Instructions to follow: Copy out each of the entries below word for word, with nothing changed.

Records provided:
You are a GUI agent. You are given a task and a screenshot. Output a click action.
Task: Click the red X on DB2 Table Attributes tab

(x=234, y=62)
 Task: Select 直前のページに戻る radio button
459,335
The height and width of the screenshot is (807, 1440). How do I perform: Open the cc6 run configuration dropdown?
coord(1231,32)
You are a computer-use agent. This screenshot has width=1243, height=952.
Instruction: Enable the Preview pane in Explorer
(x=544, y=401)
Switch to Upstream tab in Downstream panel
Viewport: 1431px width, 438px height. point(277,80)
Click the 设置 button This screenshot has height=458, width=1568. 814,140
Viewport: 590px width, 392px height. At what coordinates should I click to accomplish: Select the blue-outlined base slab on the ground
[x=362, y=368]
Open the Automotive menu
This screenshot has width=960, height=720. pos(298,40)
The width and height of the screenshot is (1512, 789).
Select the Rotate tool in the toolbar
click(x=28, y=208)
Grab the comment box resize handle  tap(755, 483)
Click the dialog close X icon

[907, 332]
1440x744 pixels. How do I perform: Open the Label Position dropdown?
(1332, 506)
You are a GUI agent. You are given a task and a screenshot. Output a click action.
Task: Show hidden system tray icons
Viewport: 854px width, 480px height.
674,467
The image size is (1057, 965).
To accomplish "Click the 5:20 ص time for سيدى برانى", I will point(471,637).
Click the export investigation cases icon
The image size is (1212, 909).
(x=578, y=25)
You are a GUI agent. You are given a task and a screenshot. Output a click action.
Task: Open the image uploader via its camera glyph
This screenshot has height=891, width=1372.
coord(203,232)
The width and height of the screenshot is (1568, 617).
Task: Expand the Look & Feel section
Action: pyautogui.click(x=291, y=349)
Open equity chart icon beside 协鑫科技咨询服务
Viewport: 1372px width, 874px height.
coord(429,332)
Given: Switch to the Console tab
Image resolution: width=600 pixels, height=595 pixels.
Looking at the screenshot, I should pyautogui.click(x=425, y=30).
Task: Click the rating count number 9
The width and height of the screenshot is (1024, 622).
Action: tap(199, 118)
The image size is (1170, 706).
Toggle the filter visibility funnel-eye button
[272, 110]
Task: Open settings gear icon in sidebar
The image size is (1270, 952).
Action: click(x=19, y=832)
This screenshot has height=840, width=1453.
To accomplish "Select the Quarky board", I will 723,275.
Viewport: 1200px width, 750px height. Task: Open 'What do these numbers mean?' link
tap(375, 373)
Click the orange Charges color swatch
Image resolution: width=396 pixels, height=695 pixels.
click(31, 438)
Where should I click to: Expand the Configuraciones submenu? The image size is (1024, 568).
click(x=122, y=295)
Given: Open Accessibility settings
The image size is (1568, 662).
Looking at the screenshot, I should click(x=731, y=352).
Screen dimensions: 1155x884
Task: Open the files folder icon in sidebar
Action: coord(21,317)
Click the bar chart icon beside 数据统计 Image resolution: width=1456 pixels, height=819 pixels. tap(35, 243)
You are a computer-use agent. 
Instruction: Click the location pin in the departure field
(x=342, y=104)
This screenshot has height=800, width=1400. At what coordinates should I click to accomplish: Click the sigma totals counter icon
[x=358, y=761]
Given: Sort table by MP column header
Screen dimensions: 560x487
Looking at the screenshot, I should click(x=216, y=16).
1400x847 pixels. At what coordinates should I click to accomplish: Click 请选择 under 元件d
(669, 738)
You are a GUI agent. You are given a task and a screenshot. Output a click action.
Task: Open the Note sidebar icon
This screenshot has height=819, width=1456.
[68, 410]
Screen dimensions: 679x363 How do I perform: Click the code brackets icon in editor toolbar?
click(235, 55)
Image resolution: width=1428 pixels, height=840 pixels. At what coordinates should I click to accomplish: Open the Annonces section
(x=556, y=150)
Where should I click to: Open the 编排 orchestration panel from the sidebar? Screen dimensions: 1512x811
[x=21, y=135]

The output:
You are a GUI agent. You are given a task and a screenshot. Output a click action.
Task: Click the red X on DB2 Table Attributes tab

(x=234, y=62)
 Task: Select 直前のページに戻る radio button
459,335
The height and width of the screenshot is (807, 1440). How do I perform: Open the cc6 run configuration dropdown?
coord(1231,32)
You are a computer-use agent. This screenshot has width=1243, height=952.
Instruction: Enable the Preview pane in Explorer
(x=544, y=401)
Switch to Upstream tab in Downstream panel
Viewport: 1431px width, 438px height. point(277,80)
Click the 设置 button This screenshot has height=458, width=1568. 814,140
Viewport: 590px width, 392px height. At what coordinates should I click to accomplish: Select the blue-outlined base slab on the ground
[x=362, y=368]
Open the Automotive menu
This screenshot has width=960, height=720. pos(298,40)
The width and height of the screenshot is (1512, 789).
Select the Rotate tool in the toolbar
click(x=28, y=208)
Grab the comment box resize handle  tap(755, 483)
Click the dialog close X icon

[907, 332]
1440x744 pixels. How do I perform: Open the Label Position dropdown?
(1332, 506)
You are a GUI agent. You are given a task and a screenshot. Output a click action.
Task: Show hidden system tray icons
Viewport: 854px width, 480px height.
674,467
The image size is (1057, 965).
To accomplish "Click the 5:20 ص time for سيدى برانى", I will point(471,637).
Click the export investigation cases icon
The image size is (1212, 909).
(x=578, y=25)
You are a GUI agent. You are given a task and a screenshot. Output a click action.
Task: Open the image uploader via its camera glyph
This screenshot has height=891, width=1372.
coord(203,232)
The width and height of the screenshot is (1568, 617).
Task: Expand the Look & Feel section
Action: pyautogui.click(x=291, y=349)
Open equity chart icon beside 协鑫科技咨询服务
Viewport: 1372px width, 874px height.
coord(429,332)
Given: Switch to the Console tab
Image resolution: width=600 pixels, height=595 pixels.
Looking at the screenshot, I should pyautogui.click(x=425, y=30).
Task: Click the rating count number 9
The width and height of the screenshot is (1024, 622).
Action: tap(199, 118)
The image size is (1170, 706).
Toggle the filter visibility funnel-eye button
[272, 110]
Task: Open settings gear icon in sidebar
The image size is (1270, 952).
Action: click(x=19, y=832)
This screenshot has height=840, width=1453.
To accomplish "Select the Quarky board", I will 723,275.
Viewport: 1200px width, 750px height. Task: Open 'What do these numbers mean?' link
tap(375, 373)
Click the orange Charges color swatch
Image resolution: width=396 pixels, height=695 pixels.
click(31, 438)
Where should I click to: Expand the Configuraciones submenu? The image size is (1024, 568).
click(x=122, y=295)
Given: Open Accessibility settings
The image size is (1568, 662).
Looking at the screenshot, I should click(x=731, y=352).
Screen dimensions: 1155x884
Task: Open the files folder icon in sidebar
Action: coord(21,317)
Click the bar chart icon beside 数据统计 Image resolution: width=1456 pixels, height=819 pixels. tap(35, 243)
You are a computer-use agent. 
Instruction: Click the location pin in the departure field
(x=342, y=104)
This screenshot has height=800, width=1400. At what coordinates should I click to accomplish: Click the sigma totals counter icon
[x=358, y=761]
Given: Sort table by MP column header
Screen dimensions: 560x487
Looking at the screenshot, I should click(x=216, y=16).
1400x847 pixels. At what coordinates should I click to accomplish: Click 请选择 under 元件d
(669, 738)
You are a GUI agent. You are given a task and a screenshot. Output a click action.
Task: Open the Note sidebar icon
This screenshot has height=819, width=1456.
[68, 410]
Screen dimensions: 679x363 How do I perform: Click the code brackets icon in editor toolbar?
click(235, 55)
Image resolution: width=1428 pixels, height=840 pixels. At what coordinates should I click to accomplish: Open the Annonces section
(x=556, y=150)
Where should I click to: Open the 编排 orchestration panel from the sidebar? Screen dimensions: 1512x811
[x=21, y=135]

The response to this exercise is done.